Journaliste au Monde au début des années 1980, il se lance avec enthousiasme dans l’édition avec Lieu commun : en dix ans, la « maison » qu’il fonde avec deux amis, Laurent Kissel et Maurice Partouche, publie près de cent cinquante titres. Puis, voulant rendre au livre ce que le processus éditorial lui a trop souvent ravi, il crée, avec l’aide d’Isabelle Blumet et Cécile Rol-Tanguy, son propre label avec pour principal objectif de rétablir le lien précieux, et désormais rare, entre l’auteur et l’éditeur. L’une de ses grandes batailles demeure celle du prix unique du livre pour laquelle il monte en première ligne : signature de pétitions, déclarations dans la presse, il défend le livre pour tous.
Parallèlement se poursuit son aventure littéraire.

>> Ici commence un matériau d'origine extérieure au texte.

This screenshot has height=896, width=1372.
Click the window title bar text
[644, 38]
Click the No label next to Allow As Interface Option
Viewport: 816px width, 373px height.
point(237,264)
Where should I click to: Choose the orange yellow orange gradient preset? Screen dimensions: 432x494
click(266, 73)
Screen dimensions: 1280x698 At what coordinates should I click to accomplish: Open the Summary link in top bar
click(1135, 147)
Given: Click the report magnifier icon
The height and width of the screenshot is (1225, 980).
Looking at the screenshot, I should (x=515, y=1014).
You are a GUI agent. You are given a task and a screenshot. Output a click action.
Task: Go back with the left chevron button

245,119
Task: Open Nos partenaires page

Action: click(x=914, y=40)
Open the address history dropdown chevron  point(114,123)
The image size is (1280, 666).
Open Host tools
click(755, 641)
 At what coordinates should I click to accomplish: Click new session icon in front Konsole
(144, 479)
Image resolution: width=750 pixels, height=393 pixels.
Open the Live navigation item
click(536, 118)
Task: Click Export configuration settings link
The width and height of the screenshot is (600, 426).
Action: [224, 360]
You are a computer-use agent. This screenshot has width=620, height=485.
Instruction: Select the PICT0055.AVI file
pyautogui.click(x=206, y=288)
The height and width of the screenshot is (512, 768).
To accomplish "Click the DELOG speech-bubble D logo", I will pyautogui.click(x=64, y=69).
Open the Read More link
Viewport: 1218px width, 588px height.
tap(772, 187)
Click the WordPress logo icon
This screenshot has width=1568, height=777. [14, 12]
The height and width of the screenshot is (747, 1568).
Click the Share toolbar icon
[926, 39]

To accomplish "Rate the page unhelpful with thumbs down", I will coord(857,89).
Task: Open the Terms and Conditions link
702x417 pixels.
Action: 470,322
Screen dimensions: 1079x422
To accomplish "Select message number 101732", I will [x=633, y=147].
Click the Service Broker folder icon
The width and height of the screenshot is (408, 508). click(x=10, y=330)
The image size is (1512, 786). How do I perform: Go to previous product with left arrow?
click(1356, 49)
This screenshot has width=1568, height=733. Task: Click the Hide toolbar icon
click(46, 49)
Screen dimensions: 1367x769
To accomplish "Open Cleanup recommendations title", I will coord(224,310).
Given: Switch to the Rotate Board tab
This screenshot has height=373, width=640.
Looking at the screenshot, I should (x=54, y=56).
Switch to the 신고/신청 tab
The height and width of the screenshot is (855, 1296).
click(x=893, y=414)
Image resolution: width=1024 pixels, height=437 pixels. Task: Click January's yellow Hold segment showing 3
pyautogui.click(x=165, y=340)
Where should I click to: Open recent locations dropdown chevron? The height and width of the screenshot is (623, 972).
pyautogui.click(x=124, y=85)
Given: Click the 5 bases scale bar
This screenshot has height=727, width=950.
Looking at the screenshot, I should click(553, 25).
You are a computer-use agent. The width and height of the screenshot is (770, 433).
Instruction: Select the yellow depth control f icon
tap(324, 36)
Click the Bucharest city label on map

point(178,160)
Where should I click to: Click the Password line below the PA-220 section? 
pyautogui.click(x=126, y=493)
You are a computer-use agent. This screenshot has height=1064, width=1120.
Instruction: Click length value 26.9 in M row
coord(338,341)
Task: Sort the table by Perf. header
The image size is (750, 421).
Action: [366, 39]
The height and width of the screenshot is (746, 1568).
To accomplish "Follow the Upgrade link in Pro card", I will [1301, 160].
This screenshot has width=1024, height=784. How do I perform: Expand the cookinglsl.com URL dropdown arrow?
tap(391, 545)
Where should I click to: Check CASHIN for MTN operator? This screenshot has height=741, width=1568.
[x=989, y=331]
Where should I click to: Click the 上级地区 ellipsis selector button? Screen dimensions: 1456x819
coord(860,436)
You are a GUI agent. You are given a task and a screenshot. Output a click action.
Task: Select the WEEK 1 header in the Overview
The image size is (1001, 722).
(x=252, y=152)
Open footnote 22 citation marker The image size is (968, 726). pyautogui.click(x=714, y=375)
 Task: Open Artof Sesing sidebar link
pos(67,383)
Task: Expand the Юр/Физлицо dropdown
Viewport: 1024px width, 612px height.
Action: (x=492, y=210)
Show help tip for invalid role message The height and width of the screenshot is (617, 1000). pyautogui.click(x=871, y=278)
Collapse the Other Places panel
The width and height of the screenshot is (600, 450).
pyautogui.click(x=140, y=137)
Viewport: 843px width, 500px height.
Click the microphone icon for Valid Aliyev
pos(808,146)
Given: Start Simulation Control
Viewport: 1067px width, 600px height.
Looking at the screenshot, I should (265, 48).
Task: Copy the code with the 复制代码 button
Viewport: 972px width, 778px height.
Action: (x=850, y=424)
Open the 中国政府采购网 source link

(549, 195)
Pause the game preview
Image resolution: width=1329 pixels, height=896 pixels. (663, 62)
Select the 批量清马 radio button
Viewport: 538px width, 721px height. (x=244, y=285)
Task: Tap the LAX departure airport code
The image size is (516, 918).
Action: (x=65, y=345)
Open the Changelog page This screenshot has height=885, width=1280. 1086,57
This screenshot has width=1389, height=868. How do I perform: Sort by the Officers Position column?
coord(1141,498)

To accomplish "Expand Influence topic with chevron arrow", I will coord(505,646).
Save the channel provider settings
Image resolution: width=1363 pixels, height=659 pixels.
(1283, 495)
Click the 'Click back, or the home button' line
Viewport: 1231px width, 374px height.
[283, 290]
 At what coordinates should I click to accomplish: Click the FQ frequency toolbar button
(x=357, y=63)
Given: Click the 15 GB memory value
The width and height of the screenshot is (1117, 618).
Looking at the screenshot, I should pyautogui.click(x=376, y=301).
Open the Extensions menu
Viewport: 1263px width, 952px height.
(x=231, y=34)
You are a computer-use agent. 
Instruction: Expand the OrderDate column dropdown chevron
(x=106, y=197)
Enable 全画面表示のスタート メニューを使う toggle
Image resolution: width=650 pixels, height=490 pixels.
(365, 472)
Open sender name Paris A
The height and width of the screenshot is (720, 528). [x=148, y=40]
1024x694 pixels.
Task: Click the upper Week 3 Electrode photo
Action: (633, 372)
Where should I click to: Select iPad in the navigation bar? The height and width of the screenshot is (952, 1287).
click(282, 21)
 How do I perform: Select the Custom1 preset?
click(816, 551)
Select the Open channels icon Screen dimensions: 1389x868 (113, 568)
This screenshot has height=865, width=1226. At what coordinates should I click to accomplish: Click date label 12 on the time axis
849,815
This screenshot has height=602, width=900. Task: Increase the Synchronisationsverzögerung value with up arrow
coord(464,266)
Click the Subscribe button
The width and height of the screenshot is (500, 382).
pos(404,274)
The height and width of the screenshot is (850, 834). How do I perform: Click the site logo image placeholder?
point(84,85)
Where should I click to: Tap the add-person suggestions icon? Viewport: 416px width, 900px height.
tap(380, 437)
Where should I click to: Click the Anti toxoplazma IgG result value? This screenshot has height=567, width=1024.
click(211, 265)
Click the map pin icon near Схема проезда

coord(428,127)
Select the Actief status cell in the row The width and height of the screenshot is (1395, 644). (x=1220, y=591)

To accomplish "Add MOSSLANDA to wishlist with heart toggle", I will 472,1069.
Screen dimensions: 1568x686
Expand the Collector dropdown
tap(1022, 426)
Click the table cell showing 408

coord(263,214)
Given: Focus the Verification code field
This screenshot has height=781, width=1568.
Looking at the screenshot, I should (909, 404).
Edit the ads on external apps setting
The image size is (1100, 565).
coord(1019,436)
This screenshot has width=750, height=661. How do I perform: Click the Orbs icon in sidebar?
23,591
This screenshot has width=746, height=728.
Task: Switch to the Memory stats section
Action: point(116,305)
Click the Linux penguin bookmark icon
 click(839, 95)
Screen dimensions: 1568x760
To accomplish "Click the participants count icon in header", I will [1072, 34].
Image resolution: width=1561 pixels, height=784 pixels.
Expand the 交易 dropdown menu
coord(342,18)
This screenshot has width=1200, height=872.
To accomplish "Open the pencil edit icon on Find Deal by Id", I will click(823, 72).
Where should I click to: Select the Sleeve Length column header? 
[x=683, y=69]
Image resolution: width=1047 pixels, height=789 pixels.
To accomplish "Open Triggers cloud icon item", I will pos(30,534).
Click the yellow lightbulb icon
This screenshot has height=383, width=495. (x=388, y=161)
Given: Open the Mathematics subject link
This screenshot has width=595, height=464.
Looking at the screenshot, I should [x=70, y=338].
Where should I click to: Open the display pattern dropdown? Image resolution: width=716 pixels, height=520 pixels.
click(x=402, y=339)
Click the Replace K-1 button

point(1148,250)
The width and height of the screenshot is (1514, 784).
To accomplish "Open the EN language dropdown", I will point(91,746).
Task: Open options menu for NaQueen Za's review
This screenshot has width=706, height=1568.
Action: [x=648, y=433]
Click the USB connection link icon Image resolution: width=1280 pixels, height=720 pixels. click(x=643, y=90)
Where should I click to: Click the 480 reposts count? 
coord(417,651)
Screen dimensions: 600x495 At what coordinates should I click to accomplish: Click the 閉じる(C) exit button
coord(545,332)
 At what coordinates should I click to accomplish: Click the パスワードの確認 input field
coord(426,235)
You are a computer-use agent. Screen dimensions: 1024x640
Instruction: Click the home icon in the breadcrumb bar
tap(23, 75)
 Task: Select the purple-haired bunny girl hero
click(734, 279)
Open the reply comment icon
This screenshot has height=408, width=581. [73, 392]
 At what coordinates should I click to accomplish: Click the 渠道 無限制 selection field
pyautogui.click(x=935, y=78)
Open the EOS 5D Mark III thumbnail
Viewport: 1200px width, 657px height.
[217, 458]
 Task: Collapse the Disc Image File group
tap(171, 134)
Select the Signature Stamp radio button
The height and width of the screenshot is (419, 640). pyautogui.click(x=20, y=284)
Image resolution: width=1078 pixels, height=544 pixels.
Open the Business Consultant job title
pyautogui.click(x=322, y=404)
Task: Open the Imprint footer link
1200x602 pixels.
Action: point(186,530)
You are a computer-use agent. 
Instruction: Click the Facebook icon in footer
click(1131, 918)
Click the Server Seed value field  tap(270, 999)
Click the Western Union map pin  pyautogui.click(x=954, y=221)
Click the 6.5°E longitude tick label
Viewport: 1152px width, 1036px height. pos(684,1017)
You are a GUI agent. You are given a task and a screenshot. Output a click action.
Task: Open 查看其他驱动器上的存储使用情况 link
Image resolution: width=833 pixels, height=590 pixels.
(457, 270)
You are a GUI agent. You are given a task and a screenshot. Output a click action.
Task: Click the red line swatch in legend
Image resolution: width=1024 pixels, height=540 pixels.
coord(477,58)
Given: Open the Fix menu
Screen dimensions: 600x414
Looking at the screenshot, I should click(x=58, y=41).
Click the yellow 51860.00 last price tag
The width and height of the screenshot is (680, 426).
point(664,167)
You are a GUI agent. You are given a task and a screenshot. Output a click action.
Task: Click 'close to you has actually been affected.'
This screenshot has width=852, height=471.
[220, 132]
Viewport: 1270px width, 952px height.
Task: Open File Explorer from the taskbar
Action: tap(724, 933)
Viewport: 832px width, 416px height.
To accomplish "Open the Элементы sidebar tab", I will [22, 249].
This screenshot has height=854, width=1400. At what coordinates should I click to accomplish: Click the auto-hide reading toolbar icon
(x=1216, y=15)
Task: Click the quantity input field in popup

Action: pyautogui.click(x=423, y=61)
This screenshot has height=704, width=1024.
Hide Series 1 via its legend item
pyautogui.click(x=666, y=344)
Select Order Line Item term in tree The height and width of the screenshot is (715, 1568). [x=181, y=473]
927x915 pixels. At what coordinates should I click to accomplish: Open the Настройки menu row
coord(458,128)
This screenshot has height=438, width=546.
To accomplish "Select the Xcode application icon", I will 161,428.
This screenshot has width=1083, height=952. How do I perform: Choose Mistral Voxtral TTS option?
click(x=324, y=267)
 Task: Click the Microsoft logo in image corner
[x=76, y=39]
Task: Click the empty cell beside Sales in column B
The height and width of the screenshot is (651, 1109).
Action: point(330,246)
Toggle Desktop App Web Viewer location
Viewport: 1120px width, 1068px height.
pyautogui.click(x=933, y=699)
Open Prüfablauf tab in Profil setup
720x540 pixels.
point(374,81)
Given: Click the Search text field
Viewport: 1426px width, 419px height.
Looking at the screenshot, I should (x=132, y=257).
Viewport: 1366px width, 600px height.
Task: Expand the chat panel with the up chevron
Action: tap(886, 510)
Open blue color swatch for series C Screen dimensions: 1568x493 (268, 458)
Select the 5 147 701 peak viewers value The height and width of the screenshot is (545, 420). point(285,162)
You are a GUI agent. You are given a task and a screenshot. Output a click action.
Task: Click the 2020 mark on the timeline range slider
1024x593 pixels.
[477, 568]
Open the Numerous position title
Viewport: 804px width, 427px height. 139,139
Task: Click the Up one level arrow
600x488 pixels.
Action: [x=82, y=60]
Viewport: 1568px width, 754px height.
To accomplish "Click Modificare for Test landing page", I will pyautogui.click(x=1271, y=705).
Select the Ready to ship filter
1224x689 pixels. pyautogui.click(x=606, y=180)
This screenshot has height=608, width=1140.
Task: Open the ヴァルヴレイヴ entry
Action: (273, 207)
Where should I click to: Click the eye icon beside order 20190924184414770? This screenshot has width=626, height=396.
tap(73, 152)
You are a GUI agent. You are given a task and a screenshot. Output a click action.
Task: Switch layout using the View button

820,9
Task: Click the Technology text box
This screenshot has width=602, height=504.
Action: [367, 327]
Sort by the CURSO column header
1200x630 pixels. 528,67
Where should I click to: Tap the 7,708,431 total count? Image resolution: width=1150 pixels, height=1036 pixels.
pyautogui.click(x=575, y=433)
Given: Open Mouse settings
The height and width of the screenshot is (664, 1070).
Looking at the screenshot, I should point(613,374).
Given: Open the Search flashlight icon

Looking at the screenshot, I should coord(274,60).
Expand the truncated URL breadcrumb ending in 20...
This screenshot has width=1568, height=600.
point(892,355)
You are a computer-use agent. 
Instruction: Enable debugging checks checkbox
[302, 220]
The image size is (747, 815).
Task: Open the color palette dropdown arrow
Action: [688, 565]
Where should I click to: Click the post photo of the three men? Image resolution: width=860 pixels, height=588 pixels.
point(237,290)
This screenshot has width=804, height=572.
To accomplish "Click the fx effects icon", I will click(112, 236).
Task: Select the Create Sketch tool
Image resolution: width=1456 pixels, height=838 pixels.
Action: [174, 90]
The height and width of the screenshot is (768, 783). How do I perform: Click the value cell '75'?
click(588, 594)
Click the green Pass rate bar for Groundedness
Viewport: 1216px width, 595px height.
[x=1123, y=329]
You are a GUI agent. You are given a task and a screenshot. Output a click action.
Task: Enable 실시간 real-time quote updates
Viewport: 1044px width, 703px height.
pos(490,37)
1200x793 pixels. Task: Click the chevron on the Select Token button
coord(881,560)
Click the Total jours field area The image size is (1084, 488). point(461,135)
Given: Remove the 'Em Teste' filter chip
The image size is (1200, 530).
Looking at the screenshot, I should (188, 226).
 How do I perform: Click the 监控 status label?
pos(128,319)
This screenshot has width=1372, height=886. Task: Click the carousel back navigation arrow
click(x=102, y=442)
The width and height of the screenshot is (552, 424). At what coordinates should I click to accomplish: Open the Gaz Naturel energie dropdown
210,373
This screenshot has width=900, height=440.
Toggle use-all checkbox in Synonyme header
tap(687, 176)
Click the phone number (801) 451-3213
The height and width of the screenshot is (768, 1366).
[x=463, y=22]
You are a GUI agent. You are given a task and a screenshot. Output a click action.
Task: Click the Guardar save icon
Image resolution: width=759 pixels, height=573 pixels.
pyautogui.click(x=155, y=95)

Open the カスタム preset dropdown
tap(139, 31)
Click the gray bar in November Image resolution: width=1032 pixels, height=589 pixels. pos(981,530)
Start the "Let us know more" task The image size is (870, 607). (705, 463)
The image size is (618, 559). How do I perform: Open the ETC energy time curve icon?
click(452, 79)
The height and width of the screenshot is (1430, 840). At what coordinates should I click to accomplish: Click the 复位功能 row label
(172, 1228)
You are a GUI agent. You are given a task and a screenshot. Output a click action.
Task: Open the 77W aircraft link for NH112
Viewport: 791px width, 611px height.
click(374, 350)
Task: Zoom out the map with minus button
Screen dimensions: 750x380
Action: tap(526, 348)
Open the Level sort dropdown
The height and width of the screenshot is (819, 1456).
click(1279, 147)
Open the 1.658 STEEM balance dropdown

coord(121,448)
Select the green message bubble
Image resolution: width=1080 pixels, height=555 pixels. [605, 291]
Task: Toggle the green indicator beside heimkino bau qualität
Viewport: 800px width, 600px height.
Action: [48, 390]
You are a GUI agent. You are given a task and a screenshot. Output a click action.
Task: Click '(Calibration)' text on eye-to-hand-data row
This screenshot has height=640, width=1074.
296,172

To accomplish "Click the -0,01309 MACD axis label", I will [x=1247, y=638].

Outre la première traduction en français de John Edgar Wideman, Suis-je le gardien de mon frère (éd. Jacques Bertoin, 1992), et les publications en 1991 de Christophe Colomb et Napoléon de Abel Gance, il rédige ces textes uniques, inclassables tels Les Frontaliers (éd. Lieu Commun, 1982), et le brillant Moins cinq, pierre angulaire de sa réflexion littéraire, où il explique son amour des mots, auxquels il ne cesse de leur rendre hommage : « Je n’imagine pas une vie dont seraient absents ces cailloux semés entre deux refuges par des petits poucets perdus dans le désert. Sans eux, qui ne serait livré à l’écoulement du temps, à la machinerie des astres, à la fermentation des enzymes, dans une nature ingrate ? ».
Le regard toujours tourné vers l’Afrique, il est nommé responsable du Bureau du Livre à Rabat de 1996 à 2000, contribuant notamment à la promotion de l’édition marocaine et à la création du prix Grand Atlas. Ahmed Toufiq, Ministre marocain des Habous et des Affaires islamiques, avec qui il a initié la coopération entre la Bibliothèque générale, les Archives de Rabat et la Bibliothèque nationale de France, se souvient de cet homme « d’une capacité exceptionnelle à sentir les composantes de l’humanité », comme il le confie dans Jeune Afrique. Changeant radicalement d’horizon, il prend la fonction d’attaché culturel à Vancouver entre 2000 et 2002, et publie entre-temps son sixième ouvrage, L’Homme de ma vie (Julliard, 2001) qui nous plonge, bien au-delà du récit autobiographique, au coeur des interrogations inhérentes à la condition humaine.
Durant toutes ces années, il collabore au groupe Jeune Afrique, d’abord en tant que journaliste culturel, puis comme rédacteur en chef de La Revue (pour l’intelligence du monde). C’est d’ailleurs au plus célèbre des hommes de presse qu’il consacre son dernier livre paru, Joseph Pulitzer, l’homme qui inventa le journalisme moderne (éd. Jeune Afrique, 2003). Son oeuvre demeure inachevée : il travaillait en effet à l’écriture d’un livre avec Malek Chebel, écrivain et anthropologue algérien, dont il avait publié Le livre des séductions.